*** Opening Source records ***
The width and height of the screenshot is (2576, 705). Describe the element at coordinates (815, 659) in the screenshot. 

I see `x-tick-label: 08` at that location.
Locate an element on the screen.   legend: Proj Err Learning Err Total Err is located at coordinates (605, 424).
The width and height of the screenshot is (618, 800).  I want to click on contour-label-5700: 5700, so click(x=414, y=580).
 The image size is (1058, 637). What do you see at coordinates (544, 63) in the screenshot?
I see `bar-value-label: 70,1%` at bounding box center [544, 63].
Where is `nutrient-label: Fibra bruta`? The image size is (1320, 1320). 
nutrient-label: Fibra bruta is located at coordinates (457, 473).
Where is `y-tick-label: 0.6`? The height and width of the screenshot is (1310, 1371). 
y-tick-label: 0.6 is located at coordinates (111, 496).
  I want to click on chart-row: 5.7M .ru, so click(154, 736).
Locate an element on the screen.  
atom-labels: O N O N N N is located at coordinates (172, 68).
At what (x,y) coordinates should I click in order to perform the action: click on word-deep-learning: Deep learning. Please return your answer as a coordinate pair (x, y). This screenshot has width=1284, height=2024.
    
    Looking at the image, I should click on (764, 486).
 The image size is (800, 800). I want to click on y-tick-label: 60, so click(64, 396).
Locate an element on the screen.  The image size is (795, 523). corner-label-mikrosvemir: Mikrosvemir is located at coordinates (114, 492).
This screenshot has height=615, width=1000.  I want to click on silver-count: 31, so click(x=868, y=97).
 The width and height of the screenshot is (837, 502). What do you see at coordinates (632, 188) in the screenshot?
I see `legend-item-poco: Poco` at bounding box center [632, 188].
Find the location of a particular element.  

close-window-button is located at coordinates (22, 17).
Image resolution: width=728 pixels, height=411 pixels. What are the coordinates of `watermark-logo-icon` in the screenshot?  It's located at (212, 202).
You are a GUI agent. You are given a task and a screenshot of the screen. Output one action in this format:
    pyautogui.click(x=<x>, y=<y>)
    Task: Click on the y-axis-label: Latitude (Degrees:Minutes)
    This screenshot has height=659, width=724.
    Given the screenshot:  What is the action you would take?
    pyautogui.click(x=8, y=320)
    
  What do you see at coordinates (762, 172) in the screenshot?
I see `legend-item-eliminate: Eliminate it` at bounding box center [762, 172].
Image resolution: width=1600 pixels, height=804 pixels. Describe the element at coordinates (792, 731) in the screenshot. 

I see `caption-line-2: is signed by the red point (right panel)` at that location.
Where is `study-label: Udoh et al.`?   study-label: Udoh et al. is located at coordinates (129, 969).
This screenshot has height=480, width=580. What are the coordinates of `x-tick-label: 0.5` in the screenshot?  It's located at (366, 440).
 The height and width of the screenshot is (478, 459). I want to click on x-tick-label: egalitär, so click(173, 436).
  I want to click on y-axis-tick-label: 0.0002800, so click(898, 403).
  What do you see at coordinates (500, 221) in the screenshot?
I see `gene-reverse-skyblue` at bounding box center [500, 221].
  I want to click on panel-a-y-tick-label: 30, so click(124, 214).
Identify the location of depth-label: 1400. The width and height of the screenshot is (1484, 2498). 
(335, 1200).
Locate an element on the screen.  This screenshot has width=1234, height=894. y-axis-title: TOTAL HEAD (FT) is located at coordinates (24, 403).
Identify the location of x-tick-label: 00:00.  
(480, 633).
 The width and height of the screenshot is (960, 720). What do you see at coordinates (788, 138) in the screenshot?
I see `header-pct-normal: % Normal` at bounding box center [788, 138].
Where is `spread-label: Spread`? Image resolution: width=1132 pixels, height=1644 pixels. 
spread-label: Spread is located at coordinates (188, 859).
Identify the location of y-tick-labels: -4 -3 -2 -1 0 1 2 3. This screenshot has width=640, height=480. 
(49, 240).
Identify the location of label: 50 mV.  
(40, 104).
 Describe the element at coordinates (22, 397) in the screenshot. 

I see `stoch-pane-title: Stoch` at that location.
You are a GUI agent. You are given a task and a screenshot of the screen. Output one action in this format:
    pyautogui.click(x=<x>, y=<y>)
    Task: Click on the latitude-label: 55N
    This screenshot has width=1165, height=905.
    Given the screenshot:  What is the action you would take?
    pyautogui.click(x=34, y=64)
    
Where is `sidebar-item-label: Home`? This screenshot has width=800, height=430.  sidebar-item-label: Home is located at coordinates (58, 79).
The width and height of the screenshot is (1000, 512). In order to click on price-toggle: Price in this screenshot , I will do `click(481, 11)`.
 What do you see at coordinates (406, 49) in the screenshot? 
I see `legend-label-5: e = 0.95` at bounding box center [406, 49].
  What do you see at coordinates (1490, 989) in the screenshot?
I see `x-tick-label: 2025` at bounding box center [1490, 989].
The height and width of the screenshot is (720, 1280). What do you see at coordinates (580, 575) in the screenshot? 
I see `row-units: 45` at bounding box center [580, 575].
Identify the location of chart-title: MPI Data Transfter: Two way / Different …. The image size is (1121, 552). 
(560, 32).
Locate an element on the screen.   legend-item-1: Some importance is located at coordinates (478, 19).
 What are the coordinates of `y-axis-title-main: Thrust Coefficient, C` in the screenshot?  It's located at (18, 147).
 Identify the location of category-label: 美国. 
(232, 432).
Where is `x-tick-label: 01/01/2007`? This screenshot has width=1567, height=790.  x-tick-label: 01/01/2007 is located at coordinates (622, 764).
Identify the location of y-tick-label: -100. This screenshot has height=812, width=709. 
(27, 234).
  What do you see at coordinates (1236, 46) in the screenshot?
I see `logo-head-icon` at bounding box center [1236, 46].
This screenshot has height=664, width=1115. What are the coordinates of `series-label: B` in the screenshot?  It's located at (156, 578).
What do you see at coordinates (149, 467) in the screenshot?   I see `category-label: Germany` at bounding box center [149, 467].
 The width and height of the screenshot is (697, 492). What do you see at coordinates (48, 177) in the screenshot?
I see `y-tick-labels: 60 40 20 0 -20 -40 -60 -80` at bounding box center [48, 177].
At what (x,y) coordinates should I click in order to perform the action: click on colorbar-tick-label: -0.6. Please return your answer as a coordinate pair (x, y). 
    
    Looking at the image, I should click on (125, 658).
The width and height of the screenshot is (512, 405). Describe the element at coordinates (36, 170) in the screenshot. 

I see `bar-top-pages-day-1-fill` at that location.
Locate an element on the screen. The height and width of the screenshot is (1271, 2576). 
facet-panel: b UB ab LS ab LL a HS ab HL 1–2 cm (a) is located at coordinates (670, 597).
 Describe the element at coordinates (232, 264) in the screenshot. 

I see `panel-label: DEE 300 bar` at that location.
*** Closing Source records ***
### Problem details
Rewrite the entries starting at the line containing "Identify the location of y-tick-label: -100." and ending at the line containing "center [48, 177].", swapping "This screenshot has" for "The image has" and leaving everything else unchanged.

### Response area
Identify the location of y-tick-label: -100. The image has height=812, width=709. 
(27, 234).
  What do you see at coordinates (1236, 46) in the screenshot?
I see `logo-head-icon` at bounding box center [1236, 46].
The image has height=664, width=1115. What are the coordinates of `series-label: B` in the screenshot?  It's located at (156, 578).
What do you see at coordinates (149, 467) in the screenshot?   I see `category-label: Germany` at bounding box center [149, 467].
 The width and height of the screenshot is (697, 492). What do you see at coordinates (48, 177) in the screenshot?
I see `y-tick-labels: 60 40 20 0 -20 -40 -60 -80` at bounding box center [48, 177].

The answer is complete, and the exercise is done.